Question

Write an algebraic expression that is equivalent to the expression. (Hint: Sketch a right triangle, as demonstrated in Example $$7 .)$$$$\tan \left(\arccos \frac{x}{3}\right)$$

Answer

**step1 Define the Angle**

Let the given expression's inner function be an angle, denoted as $$\theta$$. We are given the arccosine of $$\frac{x}{3}$$.

$$\theta = \arccos \left(\frac{x}{3}\right)$$

From the definition of arccosine, if $$\theta = \arccos \left(\frac{x}{3}\right)$$, then the cosine of $$\theta$$ is $$\frac{x}{3}$$.

$$\cos(\theta) = \frac{x}{3}$$

**step2 Draw a Right Triangle and Label Sides**

We can visualize this relationship using a right-angled triangle.
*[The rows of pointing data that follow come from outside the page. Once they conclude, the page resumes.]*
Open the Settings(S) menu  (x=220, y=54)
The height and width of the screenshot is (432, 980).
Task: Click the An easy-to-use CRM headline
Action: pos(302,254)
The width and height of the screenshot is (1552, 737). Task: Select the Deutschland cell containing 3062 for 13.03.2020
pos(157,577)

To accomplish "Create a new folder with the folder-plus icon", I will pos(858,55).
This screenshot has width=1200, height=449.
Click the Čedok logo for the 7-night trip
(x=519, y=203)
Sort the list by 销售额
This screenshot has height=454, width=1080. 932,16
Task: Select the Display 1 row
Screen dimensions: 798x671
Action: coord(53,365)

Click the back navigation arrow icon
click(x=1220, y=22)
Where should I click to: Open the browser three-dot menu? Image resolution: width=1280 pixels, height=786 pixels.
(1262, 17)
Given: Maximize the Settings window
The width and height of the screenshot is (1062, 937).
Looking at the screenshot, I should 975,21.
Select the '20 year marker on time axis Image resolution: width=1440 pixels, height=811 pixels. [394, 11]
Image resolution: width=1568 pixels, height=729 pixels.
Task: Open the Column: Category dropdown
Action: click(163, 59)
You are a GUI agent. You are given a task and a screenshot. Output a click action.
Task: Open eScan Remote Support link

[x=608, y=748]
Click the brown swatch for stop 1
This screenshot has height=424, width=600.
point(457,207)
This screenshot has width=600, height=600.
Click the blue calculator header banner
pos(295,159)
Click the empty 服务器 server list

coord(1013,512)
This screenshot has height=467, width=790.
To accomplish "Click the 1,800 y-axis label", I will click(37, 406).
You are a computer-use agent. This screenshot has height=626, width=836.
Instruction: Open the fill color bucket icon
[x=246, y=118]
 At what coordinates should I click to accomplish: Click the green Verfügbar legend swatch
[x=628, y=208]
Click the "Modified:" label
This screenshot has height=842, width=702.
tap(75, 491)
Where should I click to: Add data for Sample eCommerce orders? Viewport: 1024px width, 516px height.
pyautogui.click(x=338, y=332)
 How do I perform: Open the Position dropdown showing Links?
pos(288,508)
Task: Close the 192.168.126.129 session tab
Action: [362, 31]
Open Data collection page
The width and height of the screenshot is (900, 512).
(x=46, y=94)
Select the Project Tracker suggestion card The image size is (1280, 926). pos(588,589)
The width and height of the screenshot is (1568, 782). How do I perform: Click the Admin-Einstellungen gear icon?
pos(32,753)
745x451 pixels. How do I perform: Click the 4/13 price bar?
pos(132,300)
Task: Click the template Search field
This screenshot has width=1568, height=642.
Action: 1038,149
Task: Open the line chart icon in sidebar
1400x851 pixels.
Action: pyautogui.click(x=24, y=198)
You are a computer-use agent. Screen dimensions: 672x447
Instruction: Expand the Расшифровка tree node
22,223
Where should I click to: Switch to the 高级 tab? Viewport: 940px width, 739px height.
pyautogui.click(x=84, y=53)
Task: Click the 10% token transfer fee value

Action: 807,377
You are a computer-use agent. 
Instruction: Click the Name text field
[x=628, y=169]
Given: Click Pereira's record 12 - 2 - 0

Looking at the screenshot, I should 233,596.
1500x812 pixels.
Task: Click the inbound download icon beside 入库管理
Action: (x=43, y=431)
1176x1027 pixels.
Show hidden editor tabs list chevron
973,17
Recall that in a right triangle, the cosine of an angle is defined as the ratio of the length of the adjacent side to the length of the hypotenuse.

$$\cos(\theta) = \frac{\text{Adjacent}}{\text{Hypotenuse}}$$

Comparing this with $$\cos(\theta) = \frac{x}{3}$$, we can label the adjacent side as $$x$$ and the hypotenuse as $$3$$ for an angle $$\theta$$ in a right triangle.

**step3 Calculate the Length of the Third Side**

We need to find the length of the opposite side. We can use the Pythagorean theorem, which states that in a right triangle, the square of the hypotenuse (c) is equal to the sum of the squares of the other two sides (a and b).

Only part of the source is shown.